Question

Find the maximum value of the objective function f(x, y) = x − y + 1, subject to the constraints x ≥ 0, − x + y ≥ 0, and y ≤ 2.

Answer

**step1** Understanding the Objective

The problem asks us to find the largest possible value of the expression $$x - y + 1$$. To make this expression as big as possible, we need to make the part $$(x - y)$$ as big as possible.

**step2** Understanding the Constraints

We are given three rules or conditions that tell us what numbers $$x$$ and $$y$$ can be:
1. The first rule is $$x \ge 0$$. This means $$x$$ must be zero or any number larger than zero.
2. The second rule is $$-x + y \ge 0$$. We can think about this by adding $$x$$ to both sides of the inequality, which means $$y \ge x$$. This tells us that $$y$$ must be a number that is equal to or larger than $$x$$.
3. The third rule is $$y \le 2$$. This means that $$y$$ must be the number 2 or any number smaller than 2.

Question1.step3 (Analyzing the Relationship between x and y for (x - y))

Let's focus on making $$(x - y)$$ as large as possible.
From the second rule, we know that $$y$$ must be greater than or equal to $$x$$ ($$y \ge x$$).
Consider what happens to $$(x - y)$$ based on this rule:
* If $$y$$ is exactly equal to $$x$$ (for example, if $$x=1$$ and $$y=1$$), then $$x - y = x - x = 0$$.
* If $$y$$ is greater than $$x$$ (for example, if $$x=1$$ and $$y=2$$), then $$x - y = 1 - 2 = -1$$. This results in a negative number.
To make $$(x - y)$$ as large as possible, we want to choose $$y$$ to be the smallest possible value it can be while still following the rule $$y \ge x$$. The smallest possible value for $$y$$ relative to $$x$$ is when $$y$$ is equal to $$x$$. In this case, $$(x - y)$$ will be $$0$$. Any other choice where $$y$$ is greater than $$x$$ would make $$(x - y)$$ a negative number, which is smaller than $$0$$.
So, the largest possible value for $$(x - y)$$ is $$0$$.

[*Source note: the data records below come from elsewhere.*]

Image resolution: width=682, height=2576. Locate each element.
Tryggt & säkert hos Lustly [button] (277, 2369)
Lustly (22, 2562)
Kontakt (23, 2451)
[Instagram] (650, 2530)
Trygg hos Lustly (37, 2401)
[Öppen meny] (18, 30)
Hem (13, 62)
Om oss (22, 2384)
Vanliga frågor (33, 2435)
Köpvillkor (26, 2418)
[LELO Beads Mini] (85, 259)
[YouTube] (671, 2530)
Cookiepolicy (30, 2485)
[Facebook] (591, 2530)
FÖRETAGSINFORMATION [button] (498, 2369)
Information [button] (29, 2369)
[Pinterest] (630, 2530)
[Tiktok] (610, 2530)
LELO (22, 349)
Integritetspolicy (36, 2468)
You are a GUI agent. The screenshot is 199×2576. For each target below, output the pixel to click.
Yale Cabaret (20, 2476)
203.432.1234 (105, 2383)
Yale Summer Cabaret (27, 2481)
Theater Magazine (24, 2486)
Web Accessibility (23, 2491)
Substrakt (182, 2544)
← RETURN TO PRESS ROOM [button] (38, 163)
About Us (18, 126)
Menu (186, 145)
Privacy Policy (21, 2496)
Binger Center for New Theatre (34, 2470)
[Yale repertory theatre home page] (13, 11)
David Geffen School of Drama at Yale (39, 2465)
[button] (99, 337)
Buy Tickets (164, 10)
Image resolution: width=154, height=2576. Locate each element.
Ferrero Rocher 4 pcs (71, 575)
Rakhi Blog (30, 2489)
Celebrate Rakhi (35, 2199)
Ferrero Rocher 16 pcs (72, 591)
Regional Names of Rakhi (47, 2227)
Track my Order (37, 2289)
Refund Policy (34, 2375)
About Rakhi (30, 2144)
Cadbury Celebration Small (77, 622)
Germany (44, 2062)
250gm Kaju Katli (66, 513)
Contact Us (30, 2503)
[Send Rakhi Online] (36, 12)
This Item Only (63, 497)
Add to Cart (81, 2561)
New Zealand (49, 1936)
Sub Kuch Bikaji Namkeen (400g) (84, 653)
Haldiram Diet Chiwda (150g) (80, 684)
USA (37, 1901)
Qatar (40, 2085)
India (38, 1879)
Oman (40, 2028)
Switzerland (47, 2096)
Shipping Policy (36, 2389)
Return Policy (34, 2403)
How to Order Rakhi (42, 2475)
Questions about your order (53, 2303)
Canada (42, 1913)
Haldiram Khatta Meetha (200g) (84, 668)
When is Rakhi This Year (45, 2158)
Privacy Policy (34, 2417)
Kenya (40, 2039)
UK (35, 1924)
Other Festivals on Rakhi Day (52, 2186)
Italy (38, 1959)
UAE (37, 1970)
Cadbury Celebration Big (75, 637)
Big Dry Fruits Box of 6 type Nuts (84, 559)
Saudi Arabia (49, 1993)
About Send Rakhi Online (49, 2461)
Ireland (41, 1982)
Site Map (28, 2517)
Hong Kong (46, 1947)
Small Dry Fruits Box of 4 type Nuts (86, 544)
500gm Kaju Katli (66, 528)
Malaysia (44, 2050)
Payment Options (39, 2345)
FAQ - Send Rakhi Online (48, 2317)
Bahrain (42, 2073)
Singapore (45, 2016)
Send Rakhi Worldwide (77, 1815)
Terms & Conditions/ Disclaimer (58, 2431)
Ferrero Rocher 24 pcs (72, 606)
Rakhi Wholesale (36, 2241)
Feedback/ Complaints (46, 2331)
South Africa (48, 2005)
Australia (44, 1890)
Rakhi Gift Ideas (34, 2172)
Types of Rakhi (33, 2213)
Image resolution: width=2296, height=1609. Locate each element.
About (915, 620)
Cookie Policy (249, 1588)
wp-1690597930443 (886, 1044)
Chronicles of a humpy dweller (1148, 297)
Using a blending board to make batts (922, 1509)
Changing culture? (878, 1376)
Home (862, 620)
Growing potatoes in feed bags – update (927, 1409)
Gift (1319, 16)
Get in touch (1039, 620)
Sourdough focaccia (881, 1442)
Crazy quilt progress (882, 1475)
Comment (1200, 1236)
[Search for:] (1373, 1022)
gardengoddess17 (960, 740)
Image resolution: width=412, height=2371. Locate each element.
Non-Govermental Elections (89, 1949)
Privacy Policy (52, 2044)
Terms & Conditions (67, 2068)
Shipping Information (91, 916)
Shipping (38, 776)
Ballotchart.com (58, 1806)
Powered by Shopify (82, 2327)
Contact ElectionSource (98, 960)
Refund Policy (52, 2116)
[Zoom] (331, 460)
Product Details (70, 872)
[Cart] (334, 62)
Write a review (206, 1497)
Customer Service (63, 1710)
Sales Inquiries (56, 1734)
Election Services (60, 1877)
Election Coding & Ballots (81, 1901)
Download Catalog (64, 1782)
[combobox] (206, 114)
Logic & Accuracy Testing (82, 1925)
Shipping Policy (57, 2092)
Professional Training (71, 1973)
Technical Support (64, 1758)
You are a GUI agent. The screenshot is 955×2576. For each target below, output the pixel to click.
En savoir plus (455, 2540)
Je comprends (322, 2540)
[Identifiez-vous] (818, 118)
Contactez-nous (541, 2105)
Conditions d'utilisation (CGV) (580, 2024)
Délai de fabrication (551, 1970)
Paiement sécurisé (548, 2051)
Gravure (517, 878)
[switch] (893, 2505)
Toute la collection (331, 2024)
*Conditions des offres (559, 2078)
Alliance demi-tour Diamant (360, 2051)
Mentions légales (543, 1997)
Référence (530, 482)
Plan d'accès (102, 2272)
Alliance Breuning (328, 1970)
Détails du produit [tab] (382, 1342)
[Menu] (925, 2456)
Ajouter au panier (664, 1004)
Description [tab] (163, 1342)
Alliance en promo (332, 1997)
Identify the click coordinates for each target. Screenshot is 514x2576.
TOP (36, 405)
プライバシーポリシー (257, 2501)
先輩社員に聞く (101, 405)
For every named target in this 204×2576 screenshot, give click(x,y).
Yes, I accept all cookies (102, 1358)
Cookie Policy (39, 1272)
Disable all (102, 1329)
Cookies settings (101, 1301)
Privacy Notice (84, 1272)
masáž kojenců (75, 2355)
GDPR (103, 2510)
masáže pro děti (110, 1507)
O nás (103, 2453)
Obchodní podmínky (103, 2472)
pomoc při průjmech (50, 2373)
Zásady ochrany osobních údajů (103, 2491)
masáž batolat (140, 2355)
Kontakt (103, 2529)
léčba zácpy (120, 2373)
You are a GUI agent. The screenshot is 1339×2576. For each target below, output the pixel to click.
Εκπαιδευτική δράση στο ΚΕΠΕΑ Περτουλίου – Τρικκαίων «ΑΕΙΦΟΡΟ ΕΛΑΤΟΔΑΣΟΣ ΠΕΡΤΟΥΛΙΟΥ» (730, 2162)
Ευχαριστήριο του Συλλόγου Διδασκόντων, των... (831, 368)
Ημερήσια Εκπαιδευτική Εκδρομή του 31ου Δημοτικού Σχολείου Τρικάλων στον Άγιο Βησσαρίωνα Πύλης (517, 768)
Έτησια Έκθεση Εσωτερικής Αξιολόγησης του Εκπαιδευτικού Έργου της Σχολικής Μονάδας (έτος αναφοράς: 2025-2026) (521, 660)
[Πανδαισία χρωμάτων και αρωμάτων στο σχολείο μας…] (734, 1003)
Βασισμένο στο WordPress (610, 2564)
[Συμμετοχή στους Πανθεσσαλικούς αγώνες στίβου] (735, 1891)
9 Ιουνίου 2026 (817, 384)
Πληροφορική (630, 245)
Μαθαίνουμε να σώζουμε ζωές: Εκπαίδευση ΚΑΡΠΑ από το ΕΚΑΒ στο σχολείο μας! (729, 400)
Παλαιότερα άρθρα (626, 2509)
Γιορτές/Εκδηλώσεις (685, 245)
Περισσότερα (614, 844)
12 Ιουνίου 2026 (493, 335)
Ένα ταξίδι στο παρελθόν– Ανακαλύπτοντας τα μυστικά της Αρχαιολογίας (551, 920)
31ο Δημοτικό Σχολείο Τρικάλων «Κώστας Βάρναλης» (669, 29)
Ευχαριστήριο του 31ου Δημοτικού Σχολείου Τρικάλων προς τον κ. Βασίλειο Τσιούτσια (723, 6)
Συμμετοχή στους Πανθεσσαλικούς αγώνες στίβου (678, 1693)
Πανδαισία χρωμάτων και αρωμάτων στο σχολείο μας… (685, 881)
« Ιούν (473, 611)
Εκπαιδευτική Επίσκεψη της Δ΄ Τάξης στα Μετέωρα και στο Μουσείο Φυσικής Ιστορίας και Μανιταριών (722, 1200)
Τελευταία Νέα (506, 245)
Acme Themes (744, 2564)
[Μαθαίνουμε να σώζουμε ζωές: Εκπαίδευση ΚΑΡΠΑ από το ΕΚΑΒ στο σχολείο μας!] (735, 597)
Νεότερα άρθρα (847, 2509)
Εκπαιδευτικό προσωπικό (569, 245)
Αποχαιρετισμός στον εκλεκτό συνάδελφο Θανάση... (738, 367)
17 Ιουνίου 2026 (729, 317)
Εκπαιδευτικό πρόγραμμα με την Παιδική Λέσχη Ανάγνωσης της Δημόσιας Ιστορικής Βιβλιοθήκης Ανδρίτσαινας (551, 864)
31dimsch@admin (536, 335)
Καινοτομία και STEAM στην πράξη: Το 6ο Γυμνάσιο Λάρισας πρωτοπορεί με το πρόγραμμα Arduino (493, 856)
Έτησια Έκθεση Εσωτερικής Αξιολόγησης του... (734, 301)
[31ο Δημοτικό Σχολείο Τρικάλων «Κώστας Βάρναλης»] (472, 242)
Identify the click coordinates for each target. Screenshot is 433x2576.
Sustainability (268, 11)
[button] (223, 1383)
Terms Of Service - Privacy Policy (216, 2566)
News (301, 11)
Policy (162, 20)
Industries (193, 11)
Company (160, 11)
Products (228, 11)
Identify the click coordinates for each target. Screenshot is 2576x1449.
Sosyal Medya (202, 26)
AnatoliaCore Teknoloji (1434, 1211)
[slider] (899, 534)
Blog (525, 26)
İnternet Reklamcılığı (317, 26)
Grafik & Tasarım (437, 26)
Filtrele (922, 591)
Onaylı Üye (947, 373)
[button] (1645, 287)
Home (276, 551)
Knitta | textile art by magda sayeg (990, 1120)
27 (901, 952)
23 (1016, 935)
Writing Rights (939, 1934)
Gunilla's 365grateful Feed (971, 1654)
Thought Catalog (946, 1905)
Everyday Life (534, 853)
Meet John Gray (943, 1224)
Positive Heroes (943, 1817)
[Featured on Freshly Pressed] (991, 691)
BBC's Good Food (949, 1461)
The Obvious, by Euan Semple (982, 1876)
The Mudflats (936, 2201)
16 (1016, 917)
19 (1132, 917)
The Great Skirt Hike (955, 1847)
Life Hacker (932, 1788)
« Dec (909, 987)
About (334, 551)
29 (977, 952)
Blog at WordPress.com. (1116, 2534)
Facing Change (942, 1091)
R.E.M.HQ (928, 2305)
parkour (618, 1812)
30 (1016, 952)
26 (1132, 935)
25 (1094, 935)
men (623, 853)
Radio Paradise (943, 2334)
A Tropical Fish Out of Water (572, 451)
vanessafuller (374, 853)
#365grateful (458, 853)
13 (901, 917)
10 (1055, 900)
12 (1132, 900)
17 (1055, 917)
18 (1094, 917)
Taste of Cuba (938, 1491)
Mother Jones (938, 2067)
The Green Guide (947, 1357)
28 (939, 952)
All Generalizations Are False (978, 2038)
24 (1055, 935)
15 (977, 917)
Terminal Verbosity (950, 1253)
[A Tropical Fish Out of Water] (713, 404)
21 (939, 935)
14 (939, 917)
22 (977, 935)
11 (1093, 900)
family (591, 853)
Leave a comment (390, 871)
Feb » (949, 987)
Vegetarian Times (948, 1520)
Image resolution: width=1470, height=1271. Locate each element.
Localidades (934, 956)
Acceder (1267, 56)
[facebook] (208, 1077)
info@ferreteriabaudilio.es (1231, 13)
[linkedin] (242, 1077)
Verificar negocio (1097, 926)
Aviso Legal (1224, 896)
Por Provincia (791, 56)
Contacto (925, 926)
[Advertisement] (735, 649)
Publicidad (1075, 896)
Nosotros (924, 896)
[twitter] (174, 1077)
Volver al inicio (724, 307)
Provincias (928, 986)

**step4** Finding the Maximum Value of the Objective Function

Now we take this largest possible value of $$(x - y)$$ and put it back into our original expression:
$$x - y + 1$$
Since the largest $$(x - y)$$ can be is $$0$$, the expression becomes:
$$0 + 1 = 1$$
So, the maximum value we can get for $$f(x, y)$$ is $$1$$.

**step5** Checking if this Maximum Value is Possible with All Constraints

We found that the maximum value happens when $$y = x$$. Let's see if we can find values for $$x$$ and $$y$$ that follow all three rules and also have $$y = x$$:
1. $$x \ge 0$$
2. $$y = x$$
3. $$y \le 2$$
If $$y = x$$, then the third rule $$y \le 2$$ also means $$x \le 2$$.
So, we need $$x$$ to be a number that is $$0$$ or greater, AND $$2$$ or smaller. This means $$x$$ can be any number between $$0$$ and $$2$$ (including $$0$$ and $$2$$).
Let's try some examples:
* If we choose $$x = 0$$, then because $$y=x$$, $$y = 0$$.
Let's check the rules: $$0 \ge 0$$ (true), $$-0 + 0 \ge 0$$ (true), $$0 \le 2$$ (true). All rules are followed.
For $$(0,0)$$, the expression is $$0 - 0 + 1 = 1$$.
* If we choose $$x = 1$$, then because $$y=x$$, $$y = 1$$.
Let's check the rules: $$1 \ge 0$$ (true), $$-1 + 1 \ge 0$$ (true), $$1 \le 2$$ (true). All rules are followed.
For $$(1,1)$$, the expression is $$1 - 1 + 1 = 1$$.
* If we choose $$x = 2$$, then because $$y=x$$, $$y = 2$$.
Let's check the rules: $$2 \ge 0$$ (true), $$-2 + 2 \ge 0$$ (true), $$2 \le 2$$ (true). All rules are followed.
For $$(2,2)$$, the expression is $$2 - 2 + 1 = 1$$.
Since we showed that any choice where $$y$$ is greater than $$x$$ would result in a value less than 1, and we found values that make the expression equal to 1, the maximum value is indeed 1.